=== WORK INSTRUCTION ===
In the entries below, find each line with the string "orange" and copy it.

BEGIN

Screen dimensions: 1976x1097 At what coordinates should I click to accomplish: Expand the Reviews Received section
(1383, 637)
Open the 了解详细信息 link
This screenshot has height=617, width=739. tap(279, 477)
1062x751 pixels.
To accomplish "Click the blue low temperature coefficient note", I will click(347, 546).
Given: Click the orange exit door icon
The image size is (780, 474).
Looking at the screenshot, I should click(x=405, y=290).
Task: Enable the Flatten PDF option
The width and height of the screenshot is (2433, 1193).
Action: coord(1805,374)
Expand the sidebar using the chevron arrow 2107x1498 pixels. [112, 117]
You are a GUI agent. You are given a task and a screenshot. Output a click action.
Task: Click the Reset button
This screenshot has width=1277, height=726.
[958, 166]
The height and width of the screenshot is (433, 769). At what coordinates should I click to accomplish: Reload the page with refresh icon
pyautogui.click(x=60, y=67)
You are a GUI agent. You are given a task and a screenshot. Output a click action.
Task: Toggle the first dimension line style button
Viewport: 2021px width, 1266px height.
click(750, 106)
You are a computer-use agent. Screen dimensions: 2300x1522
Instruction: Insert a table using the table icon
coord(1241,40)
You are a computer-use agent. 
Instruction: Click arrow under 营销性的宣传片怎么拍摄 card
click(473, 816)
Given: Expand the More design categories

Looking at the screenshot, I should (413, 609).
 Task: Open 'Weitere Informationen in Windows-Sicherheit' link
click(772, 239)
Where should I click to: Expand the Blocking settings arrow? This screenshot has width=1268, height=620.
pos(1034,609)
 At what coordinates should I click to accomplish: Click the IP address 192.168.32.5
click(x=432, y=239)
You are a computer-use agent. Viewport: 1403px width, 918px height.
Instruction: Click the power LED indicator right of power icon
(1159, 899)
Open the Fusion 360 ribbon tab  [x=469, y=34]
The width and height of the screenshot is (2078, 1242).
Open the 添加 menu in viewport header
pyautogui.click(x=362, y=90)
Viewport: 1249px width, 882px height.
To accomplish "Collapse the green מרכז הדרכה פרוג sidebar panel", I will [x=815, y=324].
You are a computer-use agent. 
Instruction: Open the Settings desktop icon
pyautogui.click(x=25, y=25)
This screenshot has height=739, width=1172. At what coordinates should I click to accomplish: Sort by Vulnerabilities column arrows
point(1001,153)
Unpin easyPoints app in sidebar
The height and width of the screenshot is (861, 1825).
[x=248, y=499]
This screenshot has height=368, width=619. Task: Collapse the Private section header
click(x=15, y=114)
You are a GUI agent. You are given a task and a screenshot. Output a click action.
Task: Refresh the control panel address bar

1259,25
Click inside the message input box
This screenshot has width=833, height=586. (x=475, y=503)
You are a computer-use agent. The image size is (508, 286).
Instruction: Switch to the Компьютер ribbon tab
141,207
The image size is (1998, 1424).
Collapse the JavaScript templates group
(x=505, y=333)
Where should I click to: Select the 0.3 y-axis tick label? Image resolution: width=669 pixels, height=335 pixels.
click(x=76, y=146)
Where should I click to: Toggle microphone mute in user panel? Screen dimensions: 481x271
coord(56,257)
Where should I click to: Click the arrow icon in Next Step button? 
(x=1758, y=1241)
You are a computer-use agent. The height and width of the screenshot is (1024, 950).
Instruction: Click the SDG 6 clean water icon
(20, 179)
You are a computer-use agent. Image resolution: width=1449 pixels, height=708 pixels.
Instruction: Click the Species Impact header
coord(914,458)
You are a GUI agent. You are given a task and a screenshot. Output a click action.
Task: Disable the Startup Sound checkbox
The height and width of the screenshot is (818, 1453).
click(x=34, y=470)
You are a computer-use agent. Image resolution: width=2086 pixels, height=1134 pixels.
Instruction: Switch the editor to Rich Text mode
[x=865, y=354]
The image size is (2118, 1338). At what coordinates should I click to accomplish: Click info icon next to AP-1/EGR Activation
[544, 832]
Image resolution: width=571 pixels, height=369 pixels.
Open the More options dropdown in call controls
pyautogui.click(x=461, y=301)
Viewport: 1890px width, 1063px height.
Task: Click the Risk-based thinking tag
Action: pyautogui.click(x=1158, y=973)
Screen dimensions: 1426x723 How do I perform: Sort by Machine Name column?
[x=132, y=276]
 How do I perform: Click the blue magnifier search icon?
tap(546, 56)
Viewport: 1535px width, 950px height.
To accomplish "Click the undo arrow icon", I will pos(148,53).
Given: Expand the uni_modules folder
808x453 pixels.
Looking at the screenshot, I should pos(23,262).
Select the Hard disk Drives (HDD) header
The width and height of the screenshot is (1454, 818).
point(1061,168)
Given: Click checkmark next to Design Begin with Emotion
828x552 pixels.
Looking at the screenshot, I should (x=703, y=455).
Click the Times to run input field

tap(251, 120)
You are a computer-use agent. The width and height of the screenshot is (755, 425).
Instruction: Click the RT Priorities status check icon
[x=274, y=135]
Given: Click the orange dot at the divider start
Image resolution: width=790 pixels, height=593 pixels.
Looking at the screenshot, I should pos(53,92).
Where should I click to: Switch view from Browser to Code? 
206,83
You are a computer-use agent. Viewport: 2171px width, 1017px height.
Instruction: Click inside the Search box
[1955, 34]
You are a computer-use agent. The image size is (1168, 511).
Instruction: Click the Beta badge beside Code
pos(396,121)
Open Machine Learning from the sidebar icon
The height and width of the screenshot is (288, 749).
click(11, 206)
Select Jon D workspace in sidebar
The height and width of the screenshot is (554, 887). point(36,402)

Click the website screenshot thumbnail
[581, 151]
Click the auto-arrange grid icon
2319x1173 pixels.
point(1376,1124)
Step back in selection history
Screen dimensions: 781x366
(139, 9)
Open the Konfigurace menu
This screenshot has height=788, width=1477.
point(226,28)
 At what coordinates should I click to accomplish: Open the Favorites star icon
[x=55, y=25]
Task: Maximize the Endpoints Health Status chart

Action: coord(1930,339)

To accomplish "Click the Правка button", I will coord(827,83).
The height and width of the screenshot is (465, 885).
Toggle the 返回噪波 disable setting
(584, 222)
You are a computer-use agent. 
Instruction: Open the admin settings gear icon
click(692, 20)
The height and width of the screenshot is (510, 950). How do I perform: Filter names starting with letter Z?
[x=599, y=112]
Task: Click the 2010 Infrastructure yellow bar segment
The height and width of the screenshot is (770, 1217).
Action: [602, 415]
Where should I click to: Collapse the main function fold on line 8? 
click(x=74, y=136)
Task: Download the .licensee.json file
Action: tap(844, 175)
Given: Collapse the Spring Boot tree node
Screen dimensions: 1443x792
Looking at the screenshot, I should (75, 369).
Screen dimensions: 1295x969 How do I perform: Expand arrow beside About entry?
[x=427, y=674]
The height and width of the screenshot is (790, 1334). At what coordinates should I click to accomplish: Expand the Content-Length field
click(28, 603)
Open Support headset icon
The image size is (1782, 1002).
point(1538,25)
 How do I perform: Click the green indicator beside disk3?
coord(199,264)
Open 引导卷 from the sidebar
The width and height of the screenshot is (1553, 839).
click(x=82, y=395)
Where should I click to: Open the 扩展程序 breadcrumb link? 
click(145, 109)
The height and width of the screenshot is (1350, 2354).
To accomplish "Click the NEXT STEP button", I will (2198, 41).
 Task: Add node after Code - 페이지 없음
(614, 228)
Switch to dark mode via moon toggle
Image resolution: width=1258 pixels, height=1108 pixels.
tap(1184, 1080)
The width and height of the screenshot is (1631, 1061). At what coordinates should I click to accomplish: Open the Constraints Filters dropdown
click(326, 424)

END

=== OUTPUT FOR THIS EXERCISE ===
Given: Click the orange exit door icon
Given: Click the orange dot at the divider start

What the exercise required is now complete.